━━━━━ Text to read ━━━━━

Congrats again on your Alice!
Sounds like she is settling in okay!


----------



## lovesophie (Jan 28, 2008)

It looks like she's fitting right in!

She's a cutie pie, for sure! :wub::wub::wub:


----------



## Silkmalteselover (Apr 1, 2010)

:thumbsup:Shelby Wonderful that your family who didn't really want her as much of you did are "in love" now also.. It just happens when a Maltese comes to it's forever home! ENJOY every minute of her puppyhood. Jeanne


----------



## Terry36 (Jan 21, 2009)

I'm happy that everything's working out well for both of you!  

I agree w/Jeanne, it's amazing how quickly they take over your heart and become a major part of your life.


----------



## Johita (Jul 10, 2009)

Congrats - she's really cute and we can see how much you've fallen in love with her.


----------



## edelweiss (Apr 23, 2010)

:smootch: Precious! Kitzi got a look at Alice and is thinking he want's to meet up w/her---"she is just my size!" It is, indeed, amazing how they own us after a few hours----so happy your family loves her too. Remember H. Clinton said "it takes a village to raise a child." Enjoy!


----------



## Alice Ana (Mar 17, 2010)

haha thanks everyone  i can't stop taking pictures of her !


----------



## krish's mom (Feb 27, 2007)

Congrats!!! She's adorable:wub:


----------



## Lacie's Mom (Oct 11, 2006)

Shelby -- I'm so glad that she's with you and that everything is going so well.

She's adorable. Love all the pictures!!!


----------



## maltlovereileen (Jan 19, 2009)

Alice Ana said:


> haha thanks everyone  i can't stop taking pictures of her !


Well WHERE are they then??? LOL!!!


----------



## CrystalAndZoe (Jul 11, 2006)

Enjoy your sweet baby girl. They grow up fast!


----------



## Alice Ana (Mar 17, 2010)

maltlovereileen said:


> Well WHERE are they then??? LOL!!!



all on my phone!! :blush: they'll be on here before long :thumbsup:


----------



## Miss_Annie (Mar 3, 2010)

Alice Ana said:


> all on my phone!! :blush: they'll be on here before long :thumbsup:


You know how impatient we are when it comes to puppy pictures!! :wub: 

Hurry hurry!


----------



## susie and sadie (Jun 22, 2005)

Awww, you certainly have an adorable little baby! :wub:


----------

━━━━━ Source data ━━━━━

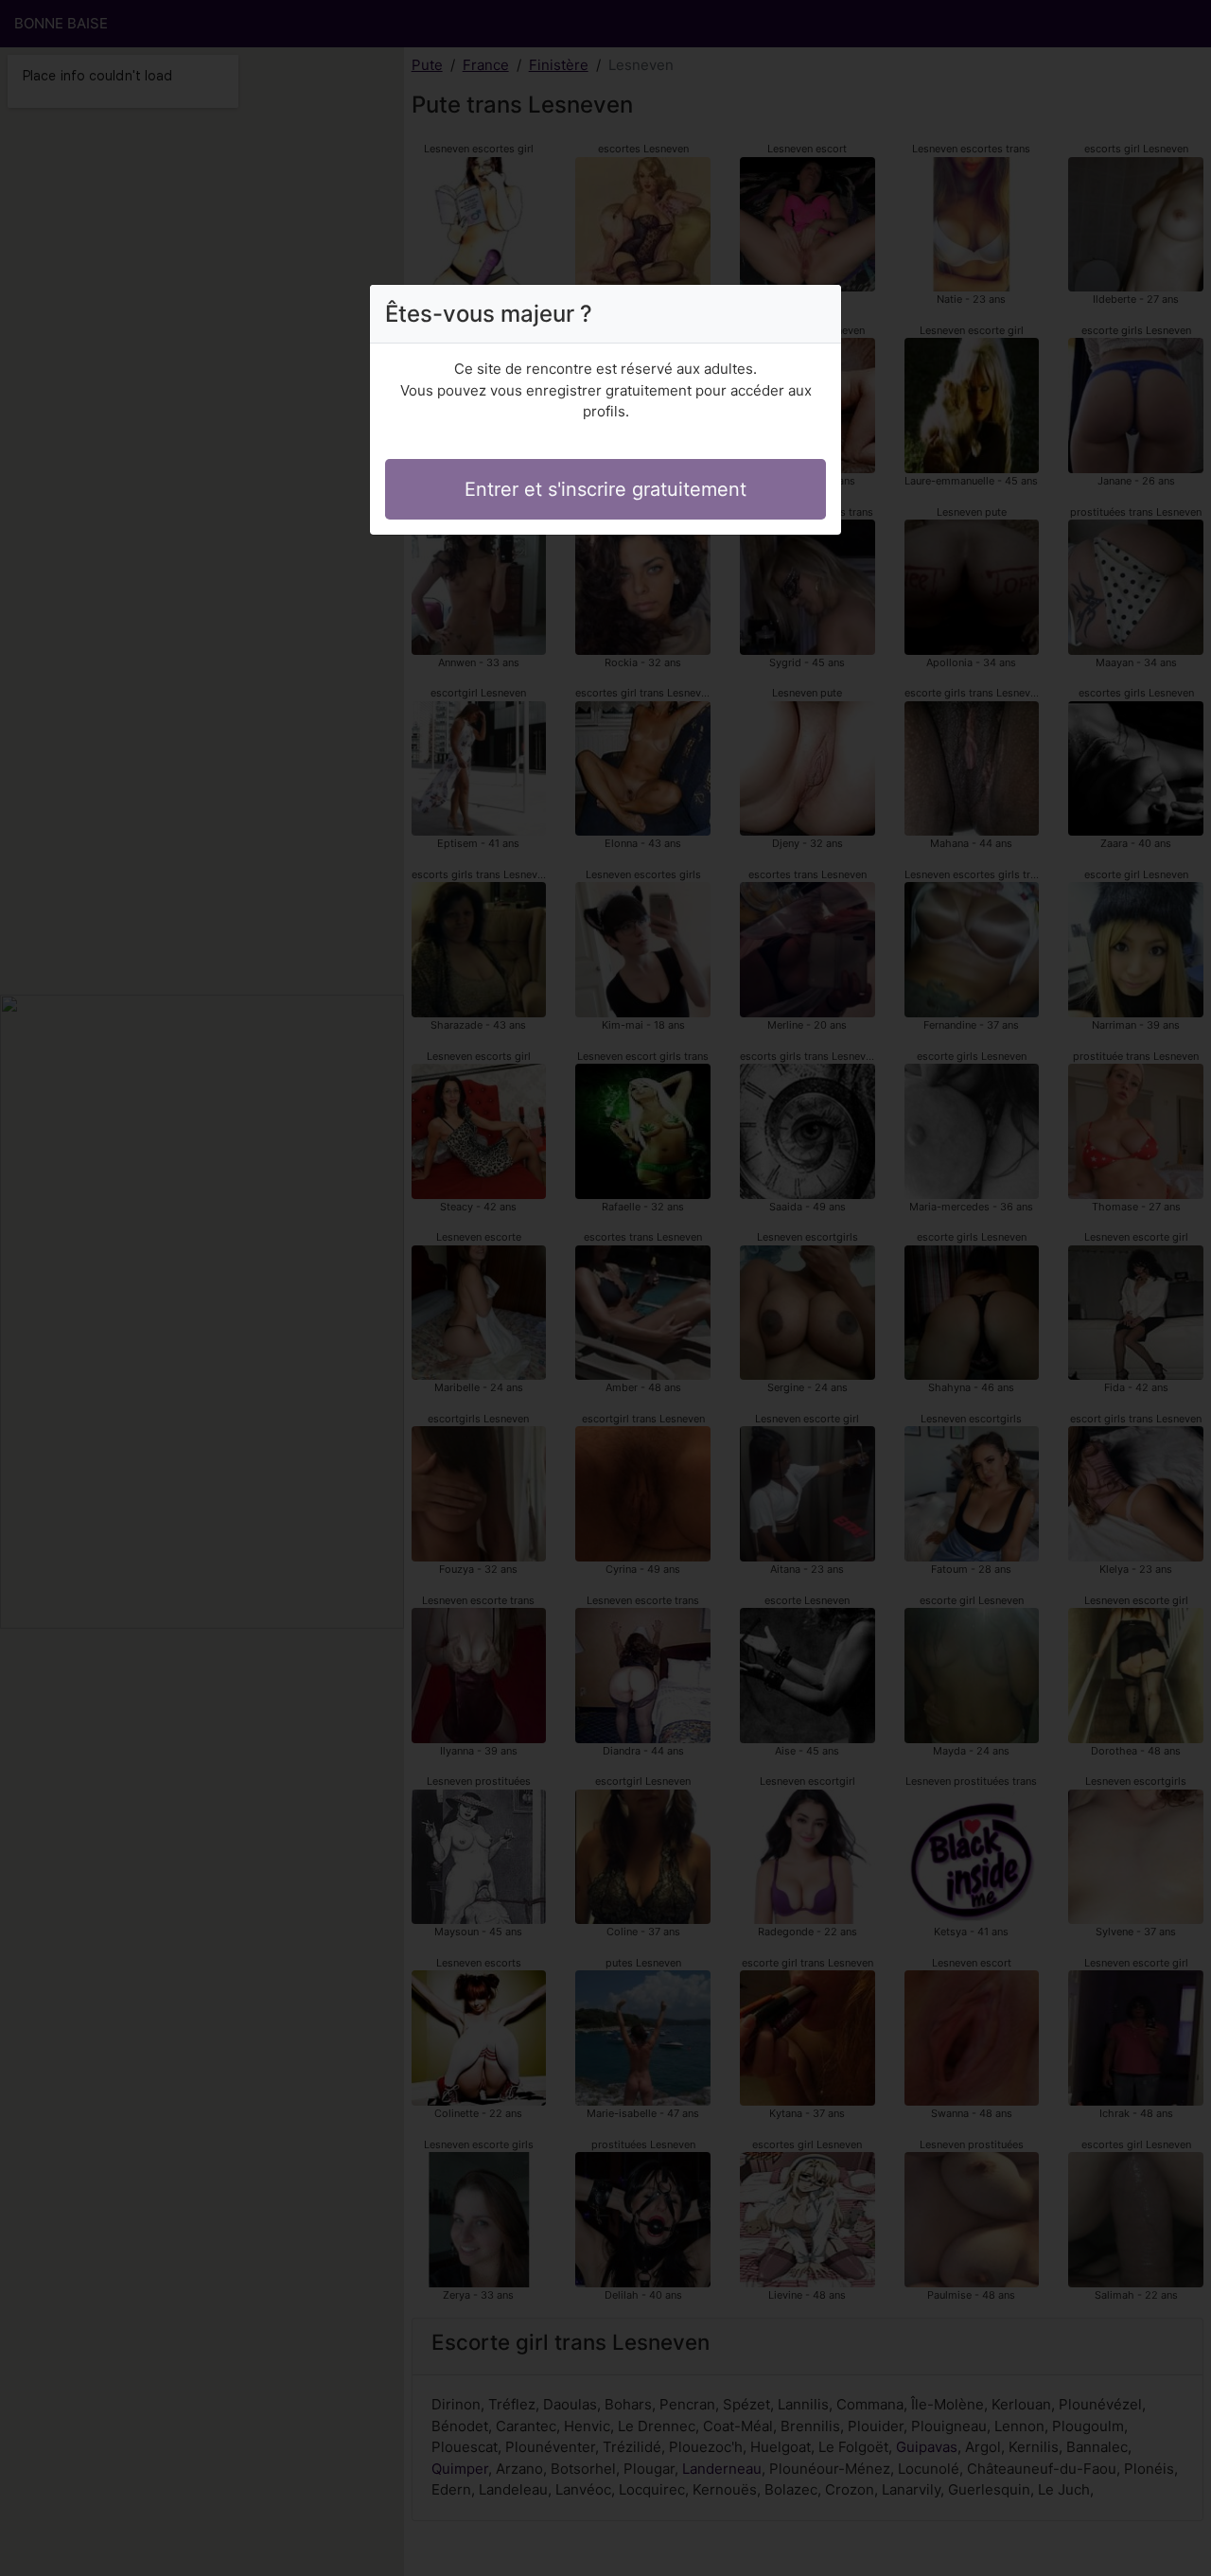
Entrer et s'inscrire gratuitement (605, 489)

━━━━━

• What you will do
Reproduce verbatim the passage of the puppy forum thread above, from "## krish's mom" to "going so well.".

• Full answer
## krish's mom (Feb 27, 2007)

Congrats!!! She's adorable:wub:


----------



## Lacie's Mom (Oct 11, 2006)

Shelby -- I'm so glad that she's with you and that everything is going so well.